[Tareas por hacer]
a) Traduce al inglés esta oración del fragmento sobre la trama de Díaz-Bravo: "Y es aquí donde viene lo mejor."
b) Prosigue el fragmento sobre la trama de Díaz-Bravo a partir de su última oración.
··· Fragmento de origen ···
Pero de nada serviría ese circense empeño de exprimir la lengua sin una historia en la que halle acomodo. Y es aquí donde viene lo mejor. Díaz-Bravo toma prestado, una vez más, a un personaje de carne y hueso, Felipe Juan Froilán de Todos los Santos (sí, es su nombre real), un sobrino del actual rey de España, Felipe VI, para convertirlo en eje de una trama donde la madre patria trata de arrebatarle el trono de Westminster a Carlos de Inglaterra, primogénito de una moribunda Isabel II, con el fin de alzar a un español como monarca de medio mundo y, de paso, recuperar para la corona española Gibraltar, un territorio del sur de la Península ibérica ocupado por hordas de hooligans desde tiempos inmemoriales —una suerte de Malvinas mediterráneas que acoge a los más importantes casinos virtuales del viejo
continente—. Con este reclamo, a uno, de entrada, le entran ganas de dejar de lado la última temporada de Slow Horses y embarcarse en tan irreverente aventura. Y eso no es poco.
··· Material de origen ···
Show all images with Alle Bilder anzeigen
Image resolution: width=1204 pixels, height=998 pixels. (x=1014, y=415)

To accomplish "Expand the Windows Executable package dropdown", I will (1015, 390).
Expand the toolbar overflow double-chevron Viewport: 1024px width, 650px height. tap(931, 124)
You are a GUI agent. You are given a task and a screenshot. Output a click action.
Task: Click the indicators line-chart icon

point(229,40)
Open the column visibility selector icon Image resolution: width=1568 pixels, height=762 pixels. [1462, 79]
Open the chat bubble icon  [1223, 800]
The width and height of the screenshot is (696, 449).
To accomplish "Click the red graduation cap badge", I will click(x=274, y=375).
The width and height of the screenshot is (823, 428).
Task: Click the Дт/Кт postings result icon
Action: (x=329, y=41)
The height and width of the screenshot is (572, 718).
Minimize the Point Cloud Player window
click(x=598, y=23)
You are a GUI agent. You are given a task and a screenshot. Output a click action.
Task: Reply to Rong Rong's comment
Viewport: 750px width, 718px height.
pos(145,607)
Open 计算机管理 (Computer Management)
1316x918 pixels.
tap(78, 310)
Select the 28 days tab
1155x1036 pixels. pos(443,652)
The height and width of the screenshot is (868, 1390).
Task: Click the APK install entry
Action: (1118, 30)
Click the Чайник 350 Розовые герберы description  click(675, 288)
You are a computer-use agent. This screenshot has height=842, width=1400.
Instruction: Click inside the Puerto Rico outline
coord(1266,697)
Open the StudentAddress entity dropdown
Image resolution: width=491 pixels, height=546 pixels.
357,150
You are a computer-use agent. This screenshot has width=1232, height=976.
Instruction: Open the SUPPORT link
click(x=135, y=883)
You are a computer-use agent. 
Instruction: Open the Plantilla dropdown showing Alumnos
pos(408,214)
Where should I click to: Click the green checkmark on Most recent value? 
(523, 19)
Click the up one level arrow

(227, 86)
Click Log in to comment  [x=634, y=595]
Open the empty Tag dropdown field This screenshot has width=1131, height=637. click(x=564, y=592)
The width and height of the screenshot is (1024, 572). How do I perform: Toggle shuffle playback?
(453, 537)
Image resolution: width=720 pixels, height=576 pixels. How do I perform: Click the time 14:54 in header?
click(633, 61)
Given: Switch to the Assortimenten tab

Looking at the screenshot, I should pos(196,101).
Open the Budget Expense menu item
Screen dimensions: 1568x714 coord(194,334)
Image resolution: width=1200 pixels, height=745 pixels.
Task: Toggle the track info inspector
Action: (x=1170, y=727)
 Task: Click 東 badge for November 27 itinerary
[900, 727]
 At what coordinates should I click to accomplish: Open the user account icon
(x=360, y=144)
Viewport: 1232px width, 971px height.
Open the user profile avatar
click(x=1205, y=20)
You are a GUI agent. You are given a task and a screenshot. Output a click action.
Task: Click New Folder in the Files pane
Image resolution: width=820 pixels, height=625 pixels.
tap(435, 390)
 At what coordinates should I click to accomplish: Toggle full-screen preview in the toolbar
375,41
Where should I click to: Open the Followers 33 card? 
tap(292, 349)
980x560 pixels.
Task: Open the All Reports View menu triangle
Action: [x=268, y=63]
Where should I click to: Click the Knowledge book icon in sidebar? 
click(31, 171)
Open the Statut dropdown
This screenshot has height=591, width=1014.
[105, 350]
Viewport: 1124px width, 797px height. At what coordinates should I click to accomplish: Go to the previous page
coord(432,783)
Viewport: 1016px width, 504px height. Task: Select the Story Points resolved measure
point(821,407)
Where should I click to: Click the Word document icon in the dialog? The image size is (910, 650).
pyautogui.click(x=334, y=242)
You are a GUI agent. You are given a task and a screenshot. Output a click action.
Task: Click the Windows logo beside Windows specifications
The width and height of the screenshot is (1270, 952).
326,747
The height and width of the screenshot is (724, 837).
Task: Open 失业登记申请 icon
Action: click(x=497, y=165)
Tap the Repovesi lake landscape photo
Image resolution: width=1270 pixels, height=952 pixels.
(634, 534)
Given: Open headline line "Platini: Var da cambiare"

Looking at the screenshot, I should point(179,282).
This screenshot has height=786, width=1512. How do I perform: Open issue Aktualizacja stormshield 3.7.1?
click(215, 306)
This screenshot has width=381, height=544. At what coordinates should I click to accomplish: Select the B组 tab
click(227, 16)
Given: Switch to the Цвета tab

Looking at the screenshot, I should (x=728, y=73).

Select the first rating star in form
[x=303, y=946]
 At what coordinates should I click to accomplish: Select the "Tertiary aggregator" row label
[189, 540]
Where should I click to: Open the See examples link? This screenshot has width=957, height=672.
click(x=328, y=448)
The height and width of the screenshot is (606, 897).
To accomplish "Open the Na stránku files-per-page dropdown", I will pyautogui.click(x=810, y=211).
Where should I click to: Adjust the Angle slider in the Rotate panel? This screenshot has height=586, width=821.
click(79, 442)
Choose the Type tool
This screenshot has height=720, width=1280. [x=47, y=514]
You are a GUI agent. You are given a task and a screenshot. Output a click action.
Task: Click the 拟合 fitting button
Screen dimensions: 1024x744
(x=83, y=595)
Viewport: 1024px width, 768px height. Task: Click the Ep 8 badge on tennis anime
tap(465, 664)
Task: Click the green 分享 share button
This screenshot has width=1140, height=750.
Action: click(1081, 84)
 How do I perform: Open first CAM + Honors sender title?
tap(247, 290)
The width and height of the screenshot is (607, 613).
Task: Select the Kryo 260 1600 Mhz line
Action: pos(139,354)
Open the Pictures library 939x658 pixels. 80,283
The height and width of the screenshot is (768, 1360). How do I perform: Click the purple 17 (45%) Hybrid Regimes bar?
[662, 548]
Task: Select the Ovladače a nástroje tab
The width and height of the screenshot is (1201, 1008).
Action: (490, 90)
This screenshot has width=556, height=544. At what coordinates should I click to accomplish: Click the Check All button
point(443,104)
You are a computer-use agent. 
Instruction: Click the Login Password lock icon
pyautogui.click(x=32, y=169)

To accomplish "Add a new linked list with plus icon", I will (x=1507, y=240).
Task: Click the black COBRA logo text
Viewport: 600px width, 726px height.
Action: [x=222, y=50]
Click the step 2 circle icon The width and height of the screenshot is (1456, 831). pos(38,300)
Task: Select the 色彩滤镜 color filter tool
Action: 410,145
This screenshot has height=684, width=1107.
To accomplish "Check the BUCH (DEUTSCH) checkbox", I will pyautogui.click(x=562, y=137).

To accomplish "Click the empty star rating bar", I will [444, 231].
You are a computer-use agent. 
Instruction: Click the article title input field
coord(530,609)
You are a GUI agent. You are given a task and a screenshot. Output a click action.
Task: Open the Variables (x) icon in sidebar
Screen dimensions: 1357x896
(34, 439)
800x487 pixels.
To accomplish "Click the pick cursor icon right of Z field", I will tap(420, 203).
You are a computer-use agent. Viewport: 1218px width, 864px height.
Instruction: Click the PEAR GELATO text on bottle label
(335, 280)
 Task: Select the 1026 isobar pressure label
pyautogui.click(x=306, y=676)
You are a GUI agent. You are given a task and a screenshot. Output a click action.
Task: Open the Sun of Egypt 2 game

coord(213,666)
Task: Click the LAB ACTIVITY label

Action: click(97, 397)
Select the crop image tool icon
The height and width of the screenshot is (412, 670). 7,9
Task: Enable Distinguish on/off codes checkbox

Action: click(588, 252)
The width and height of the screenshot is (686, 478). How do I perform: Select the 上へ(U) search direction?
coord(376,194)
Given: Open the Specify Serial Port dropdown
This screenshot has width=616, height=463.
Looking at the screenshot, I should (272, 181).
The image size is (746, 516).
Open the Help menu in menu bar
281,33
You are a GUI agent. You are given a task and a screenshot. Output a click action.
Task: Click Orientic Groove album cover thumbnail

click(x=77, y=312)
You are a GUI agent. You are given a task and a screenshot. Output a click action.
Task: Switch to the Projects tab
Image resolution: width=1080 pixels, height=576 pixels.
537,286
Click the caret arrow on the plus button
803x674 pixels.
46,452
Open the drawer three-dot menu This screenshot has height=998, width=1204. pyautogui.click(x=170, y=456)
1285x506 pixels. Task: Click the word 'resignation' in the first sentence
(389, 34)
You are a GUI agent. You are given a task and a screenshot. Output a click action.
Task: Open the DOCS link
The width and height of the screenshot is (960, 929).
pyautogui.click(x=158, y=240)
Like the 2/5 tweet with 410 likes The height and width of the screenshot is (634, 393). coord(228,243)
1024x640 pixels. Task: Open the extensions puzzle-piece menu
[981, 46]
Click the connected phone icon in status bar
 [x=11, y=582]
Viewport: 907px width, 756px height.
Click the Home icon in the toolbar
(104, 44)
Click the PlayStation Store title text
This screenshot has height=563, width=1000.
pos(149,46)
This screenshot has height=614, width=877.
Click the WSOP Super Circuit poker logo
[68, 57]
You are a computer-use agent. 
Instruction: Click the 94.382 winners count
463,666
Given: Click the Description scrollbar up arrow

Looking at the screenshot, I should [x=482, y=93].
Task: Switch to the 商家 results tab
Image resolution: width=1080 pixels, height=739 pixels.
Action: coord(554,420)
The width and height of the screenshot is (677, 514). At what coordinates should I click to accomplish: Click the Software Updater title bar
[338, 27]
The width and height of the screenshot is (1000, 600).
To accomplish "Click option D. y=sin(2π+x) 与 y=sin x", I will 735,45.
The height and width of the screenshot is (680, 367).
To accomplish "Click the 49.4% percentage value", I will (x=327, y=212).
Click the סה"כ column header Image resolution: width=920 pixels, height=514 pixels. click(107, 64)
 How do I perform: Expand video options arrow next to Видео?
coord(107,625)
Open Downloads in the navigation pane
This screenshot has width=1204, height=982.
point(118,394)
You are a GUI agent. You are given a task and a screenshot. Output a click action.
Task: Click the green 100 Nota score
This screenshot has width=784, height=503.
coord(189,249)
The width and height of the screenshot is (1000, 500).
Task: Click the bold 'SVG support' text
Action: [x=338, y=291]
···
[Tareas resueltas]
a) And this is where the best part comes.

b)
La trama, que se desarrolla en los días del fallecimiento de la reina Isabel, en septiembre de 2022, halla su origen en tiempos de los Reyes Católicos, allá por finales del siglo XV, cuando ocupaba el trono inglés Enrique VII, padre de quien, a fuerza de buscarse enemigos a diestra y siniestra, forjó el taimado carisma de los británicos. La imagen –literal– de una partida de ajedrez que enfrenta a dicho monarca con un
marinero andaluz abre la novela, cuyas dos primeras palabras no pueden ser más escuetas: «Ganan blancas». La antedicha partida no nace del capricho, sino del recurso a una leyenda (¿no forman parte las leyendas de la realidad?): la de Juan de Lepe, un navegante que supuestamente fue apresado en las costas inglesas y, por mor del destino, acabó trabando amistad con el rey. Un supuesto acuerdo entre ambos según el cual el marinero, si clamaba el jaque mate, se convertiría en monarca durante 24 horas, da pie a la alocada historia que se desarrolla seis siglos después. Hilarante, ¿verdad?

Echando mano, una vez más, de un elenco a la altura de los mejores escenarios novelísticos, por las páginas de «God save Froilán» desfilan desde aristócratas afincados en las antiguallas de la historia hasta detectives sin escrúpulos, espías recalcitrantes, estafadores inmisericordes, narcotraficantes de medio pelo e, incluso, el ex primer ministro británico Rishi Sunak. Los hilos que unen a tan variopintos
personajes se mueven al ritmo que marca un argumento ágil y tan cautivador como desternillante.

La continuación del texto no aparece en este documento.